In-Context Bias Propagation in LLM-Based Tabular Data Generation
Pol G. Recasens, Alberto Gutierrez, Jordi Torres, Josep. Ll Berral, Javier Carnerero-Cano, Anisa Halimi, Kieran Fraser
TL;DR
This work shows that in-context biases in prompts can systematically propagate to LLM-generated tabular data, distorting downstream fairness across univariate, conditional, and intersectional dimensions. The authors model the synthetic distribution as a two-component mixture and quantify drift with a drift score to reveal linear propagation patterns that intensify with larger context windows. They introduce adversarial in-context bias injection as a safety risk, demonstrating that a small fraction of biased demonstrations can degrade fairness in downstream classifiers while preserving utility.

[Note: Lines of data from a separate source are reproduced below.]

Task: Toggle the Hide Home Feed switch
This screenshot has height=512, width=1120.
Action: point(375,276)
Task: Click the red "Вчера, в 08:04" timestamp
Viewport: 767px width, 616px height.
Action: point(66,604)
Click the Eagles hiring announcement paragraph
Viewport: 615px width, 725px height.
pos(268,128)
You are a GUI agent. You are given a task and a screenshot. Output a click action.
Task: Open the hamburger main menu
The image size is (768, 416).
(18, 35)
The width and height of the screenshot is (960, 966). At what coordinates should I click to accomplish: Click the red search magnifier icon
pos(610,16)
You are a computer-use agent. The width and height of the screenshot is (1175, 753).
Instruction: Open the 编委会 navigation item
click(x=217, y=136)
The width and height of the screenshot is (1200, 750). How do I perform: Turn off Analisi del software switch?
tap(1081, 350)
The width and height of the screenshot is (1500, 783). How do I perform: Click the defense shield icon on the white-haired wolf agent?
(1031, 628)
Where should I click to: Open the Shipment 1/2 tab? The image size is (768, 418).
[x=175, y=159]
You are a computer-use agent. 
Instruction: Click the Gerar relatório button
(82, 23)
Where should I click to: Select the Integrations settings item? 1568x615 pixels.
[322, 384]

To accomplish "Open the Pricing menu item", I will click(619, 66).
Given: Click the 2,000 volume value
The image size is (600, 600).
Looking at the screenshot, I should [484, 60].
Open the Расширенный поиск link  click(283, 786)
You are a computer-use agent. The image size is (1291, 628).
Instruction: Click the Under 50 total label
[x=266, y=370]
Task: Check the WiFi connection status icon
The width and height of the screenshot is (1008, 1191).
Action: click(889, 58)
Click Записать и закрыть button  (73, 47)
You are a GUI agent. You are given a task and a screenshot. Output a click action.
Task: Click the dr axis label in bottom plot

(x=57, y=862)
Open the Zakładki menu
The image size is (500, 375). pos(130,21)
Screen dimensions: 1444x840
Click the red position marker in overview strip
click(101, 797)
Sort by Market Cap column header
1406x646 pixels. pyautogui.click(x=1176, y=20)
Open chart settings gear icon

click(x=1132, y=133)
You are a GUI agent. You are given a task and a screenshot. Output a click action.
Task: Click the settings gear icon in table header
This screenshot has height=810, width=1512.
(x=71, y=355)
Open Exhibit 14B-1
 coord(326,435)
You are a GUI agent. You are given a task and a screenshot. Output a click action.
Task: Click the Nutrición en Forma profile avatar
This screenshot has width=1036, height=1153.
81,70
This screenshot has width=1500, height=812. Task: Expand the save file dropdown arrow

They also evaluate in-context preprocessing defenses and find partial mitigation, underscoring the need for stronger, more robust safeguards in LLM-based synthetic data pipelines.
Abstract
Large Language Models (LLMs) are increasingly used for synthetic tabular data generation through in-context learning (ICL), offering a practical solution for data augmentation in data scarce scenarios. While prior work has shown the potential of LLMs to improve downstream task performance through augmenting underrepresented groups, these benefits often assume access to a subset of unbiased in-context examples, representative of the real dataset. In real-world settings, however, data is frequently noisy and demographically skewed. In this paper, we systematically study how statistical biases within in-context examples propagate to the distribution of synthetic tabular data, showing that even mild in-context biases lead to global statistical distortions. We further introduce an adversarial scenario where a malicious contributor can inject bias into the synthetic dataset via a subset of in-context examples, ultimately compromising the fairness of downstream classifiers for a targeted and protected subgroup. Finally, we evaluate mitigation strategies based on preprocessing in-context examples, demonstrating that while such interventions can attenuate disparity, the inherent sensitivity of LLMs to adversarial prompts remains a persistent challenge. Our findings highlight a critical new vulnerability in LLM-based data generation pipelines within sensitive domains.